For instance, in the days of Jane Fonda, who founded modern-day aerobics, choreographers were pre-occupied with dramatic moves and big follow-throughs.
But, over the years, scientists have helped us learn more about our body and come to realise the harm that practice does to the human joints, leading to a trend toward more soft and smooth moves in the choreography.
So we need to keep a close watch on that area and be ready to rectify our mindset in line with progress.
How has aerobics become a popular daily exercise for a significant portion of Chinese urbanites?
Aerobics was introduced to China in the late '80s, along with disco. After years of stagnation it has gained momentum through the burgeoning gym industry over the past decade.
It has also rid itself of the tag of being a female-only exercise, a stereotypical image that choked the growth in its popularity in initial years. Today China has 10,000-plus licensed aerobics trainers with hundreds of thousands of regular exercisers coming under their instruction.
Some say the future of the sport lies in whether it can make it into the Olympics, which I can't agree with. I think aerobics, with its accessibility, is meant to bring ordinary people joy and fitness. Competitive aerobics might give rise to glory and pride but not the same kind of sheer joyfulness embodied in the amateurism.
Has your disability ever affected your career?

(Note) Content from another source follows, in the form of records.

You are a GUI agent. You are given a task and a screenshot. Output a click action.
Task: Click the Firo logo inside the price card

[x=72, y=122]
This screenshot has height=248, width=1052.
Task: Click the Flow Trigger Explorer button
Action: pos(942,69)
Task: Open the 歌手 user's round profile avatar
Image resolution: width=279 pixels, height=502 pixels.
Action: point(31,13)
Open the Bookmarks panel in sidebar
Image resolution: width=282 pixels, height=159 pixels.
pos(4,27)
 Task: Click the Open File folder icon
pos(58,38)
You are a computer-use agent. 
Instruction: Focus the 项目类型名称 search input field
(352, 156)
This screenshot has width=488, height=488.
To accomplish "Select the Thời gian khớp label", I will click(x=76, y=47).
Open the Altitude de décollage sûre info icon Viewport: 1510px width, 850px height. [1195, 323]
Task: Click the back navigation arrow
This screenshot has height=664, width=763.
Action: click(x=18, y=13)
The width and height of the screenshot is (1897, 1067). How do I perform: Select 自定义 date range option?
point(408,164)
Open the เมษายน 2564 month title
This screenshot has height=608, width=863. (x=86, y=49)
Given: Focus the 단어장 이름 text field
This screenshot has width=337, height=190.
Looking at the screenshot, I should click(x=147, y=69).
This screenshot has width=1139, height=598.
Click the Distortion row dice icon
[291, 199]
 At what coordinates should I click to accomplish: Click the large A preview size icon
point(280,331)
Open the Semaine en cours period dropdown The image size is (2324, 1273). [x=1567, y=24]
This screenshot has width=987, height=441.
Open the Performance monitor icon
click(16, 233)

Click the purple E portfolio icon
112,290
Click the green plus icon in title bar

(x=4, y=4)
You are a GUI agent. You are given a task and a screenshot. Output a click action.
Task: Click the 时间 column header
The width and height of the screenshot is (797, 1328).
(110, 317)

I contracted polio at the age of two. But no disease can kill a person's inner passion for music, if he or she is born with it. I learned piano and accordion in my childhood and got a job as a pianist at a military-affiliated troupe in Beijing when I turned 20. In my days as an army artist, I also developed an interest in dancing choreography and taught myself this discipline.
In 1987 I came across the biggest turning point of my life. At their invitation, I helped one of China's earliest aerobic teams prepare for the country's first domestic aerobics competition. I choreographed the team's dances and composed the music, and then found myself incurably in love with the sport.
Throughout my career, there have been people who have fixed an uneasy gaze on my left foot, which was crippled by the polio, instead of my achievements on the stage. I really can't complain too much because it's the social reality in China. I think the best response to unnecessary sympathy or prejudice is to leave them alone.
What is your life like outside of the aerobics class?
I raise four cats and two dogs in my apartment. But I regret to say that I don't spare enough time for them. Even at home, I bury myself under piles of record labels and aerobics videotapes. I really don't know what else I can do outside of aerobics and I'm glad that I have lasted so long in the business.